About this task: Draw out every line with the word "computer" from the listing below.

Provided material:
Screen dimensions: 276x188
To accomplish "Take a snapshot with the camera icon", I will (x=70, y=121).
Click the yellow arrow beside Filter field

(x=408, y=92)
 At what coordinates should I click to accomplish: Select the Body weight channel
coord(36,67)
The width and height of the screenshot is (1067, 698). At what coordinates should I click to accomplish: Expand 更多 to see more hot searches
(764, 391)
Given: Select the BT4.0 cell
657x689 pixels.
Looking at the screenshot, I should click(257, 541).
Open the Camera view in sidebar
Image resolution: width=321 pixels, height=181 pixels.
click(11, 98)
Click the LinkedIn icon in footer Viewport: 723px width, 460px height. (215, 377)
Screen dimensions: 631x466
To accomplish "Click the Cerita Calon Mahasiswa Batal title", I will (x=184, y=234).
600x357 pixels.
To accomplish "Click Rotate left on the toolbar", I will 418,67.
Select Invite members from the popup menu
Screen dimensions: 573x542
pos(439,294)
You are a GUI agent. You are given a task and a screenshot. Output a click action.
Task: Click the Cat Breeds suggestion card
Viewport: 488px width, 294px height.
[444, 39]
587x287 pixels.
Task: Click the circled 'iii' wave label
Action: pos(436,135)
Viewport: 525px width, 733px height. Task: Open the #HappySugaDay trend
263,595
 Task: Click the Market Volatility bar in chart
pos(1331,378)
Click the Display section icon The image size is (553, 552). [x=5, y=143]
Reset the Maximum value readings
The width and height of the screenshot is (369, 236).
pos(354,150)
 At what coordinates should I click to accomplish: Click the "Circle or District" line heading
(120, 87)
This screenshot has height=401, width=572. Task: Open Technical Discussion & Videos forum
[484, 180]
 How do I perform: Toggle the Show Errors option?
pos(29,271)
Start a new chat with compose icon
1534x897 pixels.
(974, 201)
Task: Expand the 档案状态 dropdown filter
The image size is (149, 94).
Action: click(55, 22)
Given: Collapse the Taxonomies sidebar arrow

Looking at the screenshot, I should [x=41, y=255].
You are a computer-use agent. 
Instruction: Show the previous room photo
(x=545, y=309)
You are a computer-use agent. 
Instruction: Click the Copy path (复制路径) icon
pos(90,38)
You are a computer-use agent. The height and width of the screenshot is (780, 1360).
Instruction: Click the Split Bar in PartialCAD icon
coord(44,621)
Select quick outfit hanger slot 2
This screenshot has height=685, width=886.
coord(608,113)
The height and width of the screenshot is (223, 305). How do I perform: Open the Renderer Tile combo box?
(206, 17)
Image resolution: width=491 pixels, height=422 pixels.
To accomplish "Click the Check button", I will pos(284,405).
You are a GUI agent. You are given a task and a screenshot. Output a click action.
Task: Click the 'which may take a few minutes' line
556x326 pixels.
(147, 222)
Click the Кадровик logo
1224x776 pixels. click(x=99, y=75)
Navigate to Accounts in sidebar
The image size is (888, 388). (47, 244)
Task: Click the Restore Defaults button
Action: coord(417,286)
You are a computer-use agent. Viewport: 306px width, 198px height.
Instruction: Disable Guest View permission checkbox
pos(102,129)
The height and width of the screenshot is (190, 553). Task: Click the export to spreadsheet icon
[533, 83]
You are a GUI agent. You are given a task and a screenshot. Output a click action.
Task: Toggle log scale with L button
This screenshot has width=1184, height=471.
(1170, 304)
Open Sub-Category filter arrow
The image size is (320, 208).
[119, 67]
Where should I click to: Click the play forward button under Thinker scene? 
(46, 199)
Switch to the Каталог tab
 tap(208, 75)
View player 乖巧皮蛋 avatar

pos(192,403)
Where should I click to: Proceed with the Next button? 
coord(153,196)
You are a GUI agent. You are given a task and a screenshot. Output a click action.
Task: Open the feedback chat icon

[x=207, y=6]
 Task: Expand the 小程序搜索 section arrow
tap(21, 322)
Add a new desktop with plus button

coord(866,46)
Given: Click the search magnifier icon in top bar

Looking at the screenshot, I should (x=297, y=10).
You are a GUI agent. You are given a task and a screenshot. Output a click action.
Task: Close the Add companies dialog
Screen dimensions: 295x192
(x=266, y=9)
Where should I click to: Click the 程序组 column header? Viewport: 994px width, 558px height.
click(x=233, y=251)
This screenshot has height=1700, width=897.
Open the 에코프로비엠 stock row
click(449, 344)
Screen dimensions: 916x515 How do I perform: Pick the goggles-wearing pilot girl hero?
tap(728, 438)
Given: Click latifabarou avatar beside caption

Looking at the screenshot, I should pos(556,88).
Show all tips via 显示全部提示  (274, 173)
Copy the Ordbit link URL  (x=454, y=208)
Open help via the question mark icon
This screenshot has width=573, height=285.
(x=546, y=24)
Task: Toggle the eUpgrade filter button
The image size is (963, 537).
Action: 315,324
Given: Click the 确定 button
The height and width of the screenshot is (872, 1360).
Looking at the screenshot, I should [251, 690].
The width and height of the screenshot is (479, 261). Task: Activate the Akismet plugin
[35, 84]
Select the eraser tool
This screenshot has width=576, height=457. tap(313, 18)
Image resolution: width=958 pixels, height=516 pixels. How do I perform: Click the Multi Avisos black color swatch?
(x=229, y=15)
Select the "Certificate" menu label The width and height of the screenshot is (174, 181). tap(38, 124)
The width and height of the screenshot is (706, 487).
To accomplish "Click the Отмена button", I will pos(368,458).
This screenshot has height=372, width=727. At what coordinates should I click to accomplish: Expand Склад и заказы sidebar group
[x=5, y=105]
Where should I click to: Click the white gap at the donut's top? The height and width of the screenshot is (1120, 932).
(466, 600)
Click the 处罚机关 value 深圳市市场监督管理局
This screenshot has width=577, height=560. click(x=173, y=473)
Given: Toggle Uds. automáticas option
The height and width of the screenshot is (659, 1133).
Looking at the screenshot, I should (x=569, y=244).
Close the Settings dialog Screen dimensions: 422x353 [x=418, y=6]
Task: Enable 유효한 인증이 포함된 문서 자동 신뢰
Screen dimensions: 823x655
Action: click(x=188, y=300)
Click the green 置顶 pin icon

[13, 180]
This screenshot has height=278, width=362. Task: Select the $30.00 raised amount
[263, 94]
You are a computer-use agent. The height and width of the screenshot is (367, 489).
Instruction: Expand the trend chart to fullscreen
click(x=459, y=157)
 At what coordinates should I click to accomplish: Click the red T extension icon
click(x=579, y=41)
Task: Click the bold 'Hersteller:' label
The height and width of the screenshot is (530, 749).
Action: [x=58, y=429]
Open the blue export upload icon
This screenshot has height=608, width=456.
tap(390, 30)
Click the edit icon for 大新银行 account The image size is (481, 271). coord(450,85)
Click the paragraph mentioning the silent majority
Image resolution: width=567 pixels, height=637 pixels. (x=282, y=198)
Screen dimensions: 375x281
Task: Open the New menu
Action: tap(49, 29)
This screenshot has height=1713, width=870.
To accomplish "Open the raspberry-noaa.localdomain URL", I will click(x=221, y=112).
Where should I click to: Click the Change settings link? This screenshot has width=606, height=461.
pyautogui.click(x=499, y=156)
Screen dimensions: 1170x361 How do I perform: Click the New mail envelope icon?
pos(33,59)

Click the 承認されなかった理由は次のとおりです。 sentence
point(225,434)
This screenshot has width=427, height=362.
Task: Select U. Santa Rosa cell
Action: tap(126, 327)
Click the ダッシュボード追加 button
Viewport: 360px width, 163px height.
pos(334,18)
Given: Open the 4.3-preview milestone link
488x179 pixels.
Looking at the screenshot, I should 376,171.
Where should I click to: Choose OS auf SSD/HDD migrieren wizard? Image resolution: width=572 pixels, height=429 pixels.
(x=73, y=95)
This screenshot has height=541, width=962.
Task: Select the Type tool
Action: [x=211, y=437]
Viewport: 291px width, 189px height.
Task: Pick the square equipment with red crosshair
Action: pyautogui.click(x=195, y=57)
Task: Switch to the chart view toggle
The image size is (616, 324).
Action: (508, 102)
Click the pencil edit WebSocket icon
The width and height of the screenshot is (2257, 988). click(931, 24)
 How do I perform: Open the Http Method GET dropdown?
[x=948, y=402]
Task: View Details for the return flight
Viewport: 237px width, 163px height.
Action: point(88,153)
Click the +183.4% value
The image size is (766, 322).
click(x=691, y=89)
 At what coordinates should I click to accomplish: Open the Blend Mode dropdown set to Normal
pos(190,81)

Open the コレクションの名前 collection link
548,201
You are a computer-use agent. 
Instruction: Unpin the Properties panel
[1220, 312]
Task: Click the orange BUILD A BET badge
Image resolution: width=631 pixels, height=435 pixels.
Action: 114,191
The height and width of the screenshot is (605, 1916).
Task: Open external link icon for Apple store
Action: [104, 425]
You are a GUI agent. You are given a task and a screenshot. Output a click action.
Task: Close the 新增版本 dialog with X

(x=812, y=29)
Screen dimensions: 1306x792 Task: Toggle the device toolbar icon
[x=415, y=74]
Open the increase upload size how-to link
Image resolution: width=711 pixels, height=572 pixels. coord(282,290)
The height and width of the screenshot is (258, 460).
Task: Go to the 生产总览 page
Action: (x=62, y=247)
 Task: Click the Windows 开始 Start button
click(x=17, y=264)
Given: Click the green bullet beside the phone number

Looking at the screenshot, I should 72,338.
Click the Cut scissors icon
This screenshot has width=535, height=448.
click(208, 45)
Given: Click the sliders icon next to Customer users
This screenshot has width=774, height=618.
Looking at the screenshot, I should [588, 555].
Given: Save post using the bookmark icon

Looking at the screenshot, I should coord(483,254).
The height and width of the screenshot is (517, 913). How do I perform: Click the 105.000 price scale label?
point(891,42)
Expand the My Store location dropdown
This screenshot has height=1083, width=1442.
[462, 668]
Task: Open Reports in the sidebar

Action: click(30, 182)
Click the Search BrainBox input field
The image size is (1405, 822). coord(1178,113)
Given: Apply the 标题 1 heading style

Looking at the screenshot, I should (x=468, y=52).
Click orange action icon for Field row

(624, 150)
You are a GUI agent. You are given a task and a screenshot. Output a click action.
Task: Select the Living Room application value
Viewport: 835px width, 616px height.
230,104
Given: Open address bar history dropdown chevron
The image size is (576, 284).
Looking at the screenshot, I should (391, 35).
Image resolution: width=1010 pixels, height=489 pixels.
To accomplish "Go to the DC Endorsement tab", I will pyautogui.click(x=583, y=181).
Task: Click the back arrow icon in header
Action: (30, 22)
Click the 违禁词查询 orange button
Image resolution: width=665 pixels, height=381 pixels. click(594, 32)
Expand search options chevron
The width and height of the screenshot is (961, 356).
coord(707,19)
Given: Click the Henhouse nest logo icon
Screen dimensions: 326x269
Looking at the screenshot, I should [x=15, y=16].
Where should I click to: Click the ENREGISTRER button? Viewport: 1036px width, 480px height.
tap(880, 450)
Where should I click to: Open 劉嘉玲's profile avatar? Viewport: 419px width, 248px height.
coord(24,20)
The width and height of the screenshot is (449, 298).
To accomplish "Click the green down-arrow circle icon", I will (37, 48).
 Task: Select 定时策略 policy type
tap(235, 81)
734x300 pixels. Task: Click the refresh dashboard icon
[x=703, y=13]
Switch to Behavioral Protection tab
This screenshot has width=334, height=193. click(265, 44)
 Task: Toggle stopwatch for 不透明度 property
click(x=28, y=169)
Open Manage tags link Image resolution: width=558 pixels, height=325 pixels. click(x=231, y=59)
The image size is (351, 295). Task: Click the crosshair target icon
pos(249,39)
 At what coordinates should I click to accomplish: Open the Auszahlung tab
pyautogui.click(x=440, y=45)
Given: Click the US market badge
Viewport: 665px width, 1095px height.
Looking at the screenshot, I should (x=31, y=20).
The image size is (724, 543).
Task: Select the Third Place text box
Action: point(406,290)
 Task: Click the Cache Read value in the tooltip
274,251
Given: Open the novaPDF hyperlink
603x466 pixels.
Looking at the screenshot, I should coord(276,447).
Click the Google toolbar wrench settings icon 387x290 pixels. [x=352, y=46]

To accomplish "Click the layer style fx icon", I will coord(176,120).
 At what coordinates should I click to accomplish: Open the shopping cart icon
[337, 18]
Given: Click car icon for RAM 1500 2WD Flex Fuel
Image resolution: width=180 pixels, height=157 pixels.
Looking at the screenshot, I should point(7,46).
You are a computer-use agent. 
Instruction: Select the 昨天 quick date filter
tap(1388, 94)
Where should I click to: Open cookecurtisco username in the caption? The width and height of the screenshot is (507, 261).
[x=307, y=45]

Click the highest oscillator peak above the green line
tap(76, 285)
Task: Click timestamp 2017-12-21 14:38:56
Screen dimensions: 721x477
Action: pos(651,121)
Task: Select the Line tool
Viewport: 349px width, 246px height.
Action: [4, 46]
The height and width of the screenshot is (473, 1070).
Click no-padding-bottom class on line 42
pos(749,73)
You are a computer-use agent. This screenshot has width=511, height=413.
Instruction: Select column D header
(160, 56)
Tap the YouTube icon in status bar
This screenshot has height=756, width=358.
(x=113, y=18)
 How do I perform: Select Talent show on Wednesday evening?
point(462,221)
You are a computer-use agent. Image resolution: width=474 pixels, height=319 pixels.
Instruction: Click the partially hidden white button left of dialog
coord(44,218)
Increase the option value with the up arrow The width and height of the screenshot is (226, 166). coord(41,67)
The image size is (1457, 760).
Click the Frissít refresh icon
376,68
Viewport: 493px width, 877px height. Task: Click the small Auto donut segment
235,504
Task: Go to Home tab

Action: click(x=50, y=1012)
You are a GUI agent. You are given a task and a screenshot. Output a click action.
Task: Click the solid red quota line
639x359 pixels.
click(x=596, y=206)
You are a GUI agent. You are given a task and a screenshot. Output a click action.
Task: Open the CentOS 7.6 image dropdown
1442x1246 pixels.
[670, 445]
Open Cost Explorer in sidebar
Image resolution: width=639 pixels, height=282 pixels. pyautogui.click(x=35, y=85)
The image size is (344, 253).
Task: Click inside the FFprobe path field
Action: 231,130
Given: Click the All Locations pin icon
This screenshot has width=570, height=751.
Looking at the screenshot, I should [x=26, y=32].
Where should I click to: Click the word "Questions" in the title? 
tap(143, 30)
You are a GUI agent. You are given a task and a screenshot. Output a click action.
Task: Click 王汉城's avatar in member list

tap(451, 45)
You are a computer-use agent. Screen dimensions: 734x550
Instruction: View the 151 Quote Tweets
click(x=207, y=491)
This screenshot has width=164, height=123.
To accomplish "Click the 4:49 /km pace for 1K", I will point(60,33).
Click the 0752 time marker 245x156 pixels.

Written answer:
You are a computer-use agent. 
You are a computer-use agent. 
You are a computer-use agent. The height and width of the screenshot is (780, 1360).
You are a computer-use agent. Viewport: 306px width, 198px height.
You are a computer-use agent. The height and width of the screenshot is (367, 489).
You are a computer-use agent. 
You are a computer-use agent. 
You are a computer-use agent. This screenshot has width=511, height=413.
You are a computer-use agent. Image resolution: width=474 pixels, height=319 pixels.
You are a computer-use agent. Screen dimensions: 734x550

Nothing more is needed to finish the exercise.